During the years of 2008-2016, CDER approved 930 new drugs; 93.1% being NDA and 6.9% being BLA approvals. Of the 930 CDER new drug approvals, 127 were required to have a REMS on product approval; 12.1% of NDAs and 34% of BLAs required REMS, respectively. The highest requirements for both NDAs and BLAs were seen during the first three years of the REMS implementation. Additionally, there was a higher percent likelihood for BLAs to have a REMS requirement at product approval. Since implementation, 170 of the approved REMS have been released by the FDA; 8 ANDAs, 136 NDAs and 26 BLAs. In comparison of REMS lifecycles, the NDA and BLAs both had similar release rates. Unreleased approved REMS included 47 NDAs and 12 BLAs. The risks identified in each of the unreleased REMS programs were assessed to determine the safety practices of the FDA’s REMS programs. Adaptation of the Medication Dictionary or Regulatory Activities, (MedDRA) System Organ Class, terminology was utilized to categorize the risks in each REMS program.

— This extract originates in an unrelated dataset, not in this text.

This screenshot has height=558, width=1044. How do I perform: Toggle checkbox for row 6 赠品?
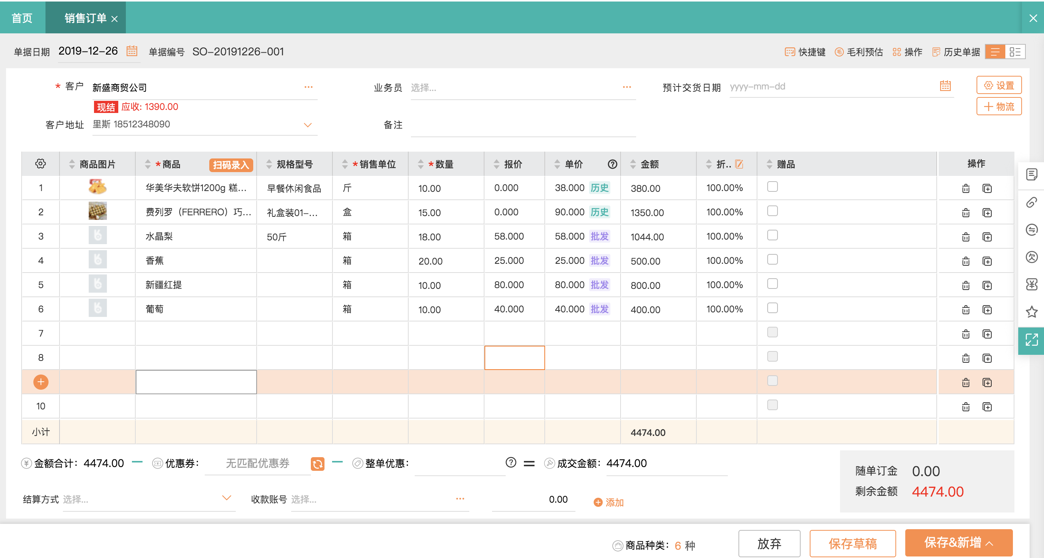[773, 308]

The 47 unreleased approved NDA REMS programs included 57 identified risks. The risk identified most frequently was injury, poisoning, and procedural complications with 16 risks identified [24.6%]; constituting mostly accidental/secondary exposure and misuse/abuse. The second highest risk identified in the NDA REMS was pregnancy, puerperium, and perinatal conditions [13.8%]. Within the BLA’s REMS, there were 24 identified risks in the 12 unreleased REMS programs. The risk most frequently identified was neoplasms benign, malignant, and unspecified with a total of 5 identified risks [41.7%]. In comparison, risks of neoplasms was identified only 3 times [4.6%] in NDA REMS programs. Immune mediated conditions was the second most identified risk observed in BLAs, with 4 identified risks [33.3%] and identified in 1 of the NDA programs [1.5%].

Conclusion

Since implementation of the REMS program, the FDA’s CDER has required NDA and BLA drug products to include REMS programs. During the investigation period, NDAs had greater new drug approvals in comparison to BLAs. However, 35% of BLA new drug approvals required a REMS on product approval compared to 12% of the NDAs. Collectively, there has been 221 REMS programs approved during 2008-2016 for NDA and BLA drug products. Following REMS approval, there was no significant difference observed in the release rate between both NDA and BLA programs, demonstrating no additional scrutiny on BLAs despite the higher likelihood of requirements observed at product approval. The type of identified risks differed in the NDA and BLA REMS programs. BLAs exhibited risks more frequently of neoplasms, immune mediated disorders, and infection, while NDAs included risks of injury/poisoning and pregnancy/perinatal conditions. With the increase of CDER’s BLA new drug approvals coupled with an overall increase in the research and development of biologic therapies, BLA drug manufacturers approaching product approval can anticipate to require a REMS program. Based on the study observation, the risks identified for BLAs will be associated with immune system modifications including infection, neoplasms/carcinoma, and immune mediated disorders. Although close in frequency of identified risks of neoplasms/carcinoma and infections between NDAs and BLAs, the requirement for BLA REMS programs is seen far greater, with less approved products.